Bárbara Palomino Ruiz
Cross patterns: paths to be able to return - Installation - 2015
presented as part of the exhibition Les Journées du Patrimoine
Interactive and multimedia installation inspired by the creation and the polysemic meaning of the geometric designs called Kené from the indigenous group Shipibo-Konibo from the Peruvian Amazon and in my interest in the evolution of technology based on different methods of pre-literate navigation, ancient textile techniques and mechanisms of representation.

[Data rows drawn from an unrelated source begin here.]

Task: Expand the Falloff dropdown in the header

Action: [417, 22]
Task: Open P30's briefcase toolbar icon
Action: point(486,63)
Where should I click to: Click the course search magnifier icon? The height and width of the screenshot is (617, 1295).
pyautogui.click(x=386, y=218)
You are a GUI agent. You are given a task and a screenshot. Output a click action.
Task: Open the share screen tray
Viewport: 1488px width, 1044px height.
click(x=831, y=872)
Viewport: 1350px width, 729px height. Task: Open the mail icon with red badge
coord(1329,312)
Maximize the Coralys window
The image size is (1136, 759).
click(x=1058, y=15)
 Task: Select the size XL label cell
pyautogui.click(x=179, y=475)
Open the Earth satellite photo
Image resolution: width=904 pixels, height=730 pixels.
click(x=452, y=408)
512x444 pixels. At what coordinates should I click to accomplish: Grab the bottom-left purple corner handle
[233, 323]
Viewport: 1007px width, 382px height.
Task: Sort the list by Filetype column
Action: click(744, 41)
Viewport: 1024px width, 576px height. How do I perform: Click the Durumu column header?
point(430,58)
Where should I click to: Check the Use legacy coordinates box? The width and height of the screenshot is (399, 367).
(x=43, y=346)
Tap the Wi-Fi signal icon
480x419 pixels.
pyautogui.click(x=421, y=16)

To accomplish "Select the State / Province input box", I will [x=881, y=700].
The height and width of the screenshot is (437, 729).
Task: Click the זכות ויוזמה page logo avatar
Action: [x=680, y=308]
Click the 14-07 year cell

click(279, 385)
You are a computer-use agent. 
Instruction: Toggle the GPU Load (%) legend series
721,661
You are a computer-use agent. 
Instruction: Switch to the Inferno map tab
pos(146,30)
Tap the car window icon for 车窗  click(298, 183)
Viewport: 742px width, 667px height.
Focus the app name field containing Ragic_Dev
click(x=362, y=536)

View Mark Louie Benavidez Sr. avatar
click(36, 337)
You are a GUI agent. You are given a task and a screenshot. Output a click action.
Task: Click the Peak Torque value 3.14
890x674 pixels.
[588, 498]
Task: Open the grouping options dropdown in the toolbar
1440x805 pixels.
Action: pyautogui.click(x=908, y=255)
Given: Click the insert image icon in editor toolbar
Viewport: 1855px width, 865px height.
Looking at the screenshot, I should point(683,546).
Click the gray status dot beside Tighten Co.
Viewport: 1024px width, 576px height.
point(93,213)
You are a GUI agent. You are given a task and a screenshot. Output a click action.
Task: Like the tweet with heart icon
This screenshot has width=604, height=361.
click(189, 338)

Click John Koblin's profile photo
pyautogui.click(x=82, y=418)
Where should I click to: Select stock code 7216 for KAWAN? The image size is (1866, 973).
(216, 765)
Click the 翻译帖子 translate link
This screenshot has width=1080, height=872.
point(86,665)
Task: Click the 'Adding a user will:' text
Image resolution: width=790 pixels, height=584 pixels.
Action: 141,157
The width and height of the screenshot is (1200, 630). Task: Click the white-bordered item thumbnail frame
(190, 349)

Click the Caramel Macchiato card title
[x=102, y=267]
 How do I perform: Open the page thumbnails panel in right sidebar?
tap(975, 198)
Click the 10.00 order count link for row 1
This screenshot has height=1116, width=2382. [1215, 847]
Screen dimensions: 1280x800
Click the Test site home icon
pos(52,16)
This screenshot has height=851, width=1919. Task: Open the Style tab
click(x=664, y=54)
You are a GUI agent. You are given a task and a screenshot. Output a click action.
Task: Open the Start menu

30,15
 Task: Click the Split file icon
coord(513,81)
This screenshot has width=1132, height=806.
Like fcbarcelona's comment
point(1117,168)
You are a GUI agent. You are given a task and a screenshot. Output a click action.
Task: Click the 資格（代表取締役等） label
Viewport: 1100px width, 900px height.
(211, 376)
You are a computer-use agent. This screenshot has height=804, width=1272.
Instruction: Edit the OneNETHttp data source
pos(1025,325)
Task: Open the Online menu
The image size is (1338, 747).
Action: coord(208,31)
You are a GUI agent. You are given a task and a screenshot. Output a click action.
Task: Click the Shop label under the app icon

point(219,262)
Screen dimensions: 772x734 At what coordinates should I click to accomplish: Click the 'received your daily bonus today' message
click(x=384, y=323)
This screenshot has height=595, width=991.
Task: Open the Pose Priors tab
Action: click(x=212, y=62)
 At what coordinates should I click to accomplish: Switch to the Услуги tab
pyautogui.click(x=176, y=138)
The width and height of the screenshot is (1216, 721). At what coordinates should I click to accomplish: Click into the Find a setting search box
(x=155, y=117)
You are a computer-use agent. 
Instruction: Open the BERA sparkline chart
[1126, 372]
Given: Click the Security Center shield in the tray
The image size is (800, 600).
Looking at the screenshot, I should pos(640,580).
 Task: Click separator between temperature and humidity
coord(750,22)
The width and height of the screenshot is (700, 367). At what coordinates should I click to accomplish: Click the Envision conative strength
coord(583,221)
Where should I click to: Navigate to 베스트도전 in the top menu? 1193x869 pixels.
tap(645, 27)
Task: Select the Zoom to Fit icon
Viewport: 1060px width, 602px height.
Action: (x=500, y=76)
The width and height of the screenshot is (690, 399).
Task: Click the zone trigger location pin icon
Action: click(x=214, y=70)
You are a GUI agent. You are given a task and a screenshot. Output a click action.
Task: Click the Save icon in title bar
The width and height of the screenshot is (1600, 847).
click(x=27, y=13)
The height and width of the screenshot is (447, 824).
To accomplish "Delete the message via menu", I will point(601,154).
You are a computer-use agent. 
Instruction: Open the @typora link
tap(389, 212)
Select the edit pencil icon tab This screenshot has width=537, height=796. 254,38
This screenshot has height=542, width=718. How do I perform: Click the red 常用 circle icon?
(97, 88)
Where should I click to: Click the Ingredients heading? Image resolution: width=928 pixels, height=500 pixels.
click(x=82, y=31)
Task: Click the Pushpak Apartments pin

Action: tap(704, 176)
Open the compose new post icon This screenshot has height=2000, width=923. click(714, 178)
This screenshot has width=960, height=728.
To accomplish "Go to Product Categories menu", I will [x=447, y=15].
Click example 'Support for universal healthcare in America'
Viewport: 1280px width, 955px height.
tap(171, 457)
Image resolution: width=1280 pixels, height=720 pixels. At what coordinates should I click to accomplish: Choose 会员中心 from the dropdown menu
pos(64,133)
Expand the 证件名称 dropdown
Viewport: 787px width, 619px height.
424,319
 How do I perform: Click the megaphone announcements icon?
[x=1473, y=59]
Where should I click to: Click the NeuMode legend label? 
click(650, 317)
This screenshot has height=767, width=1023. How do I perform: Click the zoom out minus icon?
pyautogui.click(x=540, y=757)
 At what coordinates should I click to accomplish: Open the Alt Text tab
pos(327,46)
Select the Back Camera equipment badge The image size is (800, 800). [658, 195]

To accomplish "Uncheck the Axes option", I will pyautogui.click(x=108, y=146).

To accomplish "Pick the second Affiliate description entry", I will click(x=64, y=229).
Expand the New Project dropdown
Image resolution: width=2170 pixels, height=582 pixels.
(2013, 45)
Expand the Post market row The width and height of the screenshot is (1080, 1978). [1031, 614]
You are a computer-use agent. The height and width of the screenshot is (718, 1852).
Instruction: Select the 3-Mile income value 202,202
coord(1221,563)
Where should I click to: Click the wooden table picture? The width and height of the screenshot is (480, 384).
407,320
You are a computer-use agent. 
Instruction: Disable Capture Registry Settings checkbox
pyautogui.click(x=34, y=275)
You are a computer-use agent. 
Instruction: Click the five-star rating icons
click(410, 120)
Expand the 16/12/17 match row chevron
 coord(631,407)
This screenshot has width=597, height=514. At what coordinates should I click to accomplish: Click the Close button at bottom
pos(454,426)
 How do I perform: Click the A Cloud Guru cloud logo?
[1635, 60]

The Shipibo-Konibo have established a close link between all things based on metaphorical thinking and on a generative model of time, where any past can be constructed from a manipulation of contents in the present. During the 1980s, a German anthropologist proposed that Shipibo ‘shamans’ could sing the designs as if the lines of the patterns embroidered on textiles or painted on the surfaces could be lines of sound. This idea of “pattern songs”, designs that could be sung as if they were coded music, was not part of the Shipibo-Konibo’s life before having been introduced by anthropologists. Yet this invented tradition was spread out and started to transform into reality. The geometric patterns which the Shipibo-Konibo creates reflect their vision of the world and they correspond to the shapes found on the skin of the ‘anaconda’. At the same time, they are interpreted as “paths designs”, as mappings of their physical and imaginary space. The lines of the patterns are representations and trails of the community or traces of navigating across the Ucayali river. Cartography of the life courses as well as the roads on which the spirits travel…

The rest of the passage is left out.